Il était important aussi de porter une attention civique à l’étude de la culture politique française, pendant la décennie révolutionnaire jusqu’à ses héritages républicains, tels que Jean Jaurès les avait initiés à partir tant d’une solide connaissance de la Révolution que de ses engagements politiques. Enfin, il incombait aux universitaires et chercheurs de remplir ce rôle de transmission de savoirs auprès des étudiants, des enseignants du secondaire et du primaire, et d’un large public, toujours soucieux d’une meilleure connaissance sur l’histoire actuelle de notre Grande Révolution et ses résonances dans le monde. Ainsi, ce livre propose une réflexion autour de thèmes majeurs de la Révolution française et des révolutions populaires : l’entrée en Révolution, l’apprentissage de la démocratie, la vitalité démocratique et la question de l’identité nationale.
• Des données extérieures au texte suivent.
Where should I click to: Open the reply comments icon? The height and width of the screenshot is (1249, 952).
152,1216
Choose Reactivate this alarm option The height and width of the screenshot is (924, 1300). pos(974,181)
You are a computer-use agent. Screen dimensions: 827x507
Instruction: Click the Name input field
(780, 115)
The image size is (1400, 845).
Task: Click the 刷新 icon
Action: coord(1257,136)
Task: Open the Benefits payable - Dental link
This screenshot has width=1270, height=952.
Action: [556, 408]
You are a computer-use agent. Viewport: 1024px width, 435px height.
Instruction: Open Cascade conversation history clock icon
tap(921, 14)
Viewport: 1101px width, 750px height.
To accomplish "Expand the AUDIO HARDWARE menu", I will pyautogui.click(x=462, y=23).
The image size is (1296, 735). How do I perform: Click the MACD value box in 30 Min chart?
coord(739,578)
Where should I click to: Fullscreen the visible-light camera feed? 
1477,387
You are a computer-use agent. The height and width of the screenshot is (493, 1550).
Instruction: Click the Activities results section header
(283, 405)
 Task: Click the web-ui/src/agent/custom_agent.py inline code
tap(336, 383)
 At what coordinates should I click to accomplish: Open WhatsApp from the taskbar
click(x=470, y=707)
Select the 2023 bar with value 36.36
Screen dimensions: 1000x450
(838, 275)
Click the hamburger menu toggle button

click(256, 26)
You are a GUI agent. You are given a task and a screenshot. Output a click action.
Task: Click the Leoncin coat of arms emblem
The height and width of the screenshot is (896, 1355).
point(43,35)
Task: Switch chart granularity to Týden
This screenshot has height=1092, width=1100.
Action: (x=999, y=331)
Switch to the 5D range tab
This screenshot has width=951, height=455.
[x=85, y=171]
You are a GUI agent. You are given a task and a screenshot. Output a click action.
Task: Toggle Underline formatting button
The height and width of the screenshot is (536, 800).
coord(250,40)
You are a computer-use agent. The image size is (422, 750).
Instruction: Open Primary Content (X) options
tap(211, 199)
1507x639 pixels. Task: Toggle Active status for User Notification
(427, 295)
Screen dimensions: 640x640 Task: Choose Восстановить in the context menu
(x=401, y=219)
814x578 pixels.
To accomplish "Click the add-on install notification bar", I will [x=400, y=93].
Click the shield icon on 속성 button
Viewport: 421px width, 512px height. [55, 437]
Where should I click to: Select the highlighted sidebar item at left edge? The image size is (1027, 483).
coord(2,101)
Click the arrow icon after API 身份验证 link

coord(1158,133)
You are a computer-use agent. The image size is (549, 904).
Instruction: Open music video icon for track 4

Comment le peuple entre en révolution ? Comment une révolte populaire se transforme, par son ampleur considérable, en un changement complet de régime au plan non seulement juridique et politique, mais encore économique et social ? Comment s’est opérée dans la France de 1789 la proclamation universaliste de droits naturels de l’homme et du citoyen ?
La participation populaire reste une caractéristique majeure de la Révolution française par rapport à d’autres révolutions de la fin du XVIII°s. en Europe et dans le monde. Les recherches récentes sur les sans-culottes des villes et des campagnes à Marseille ou dans l’arrière pays marseillais, comme à Paris ou ailleurs en France, témoignent de ce questionnement historien et civique sur les apports des revendications populaires à la construction d’un nouvel ordre social et politique.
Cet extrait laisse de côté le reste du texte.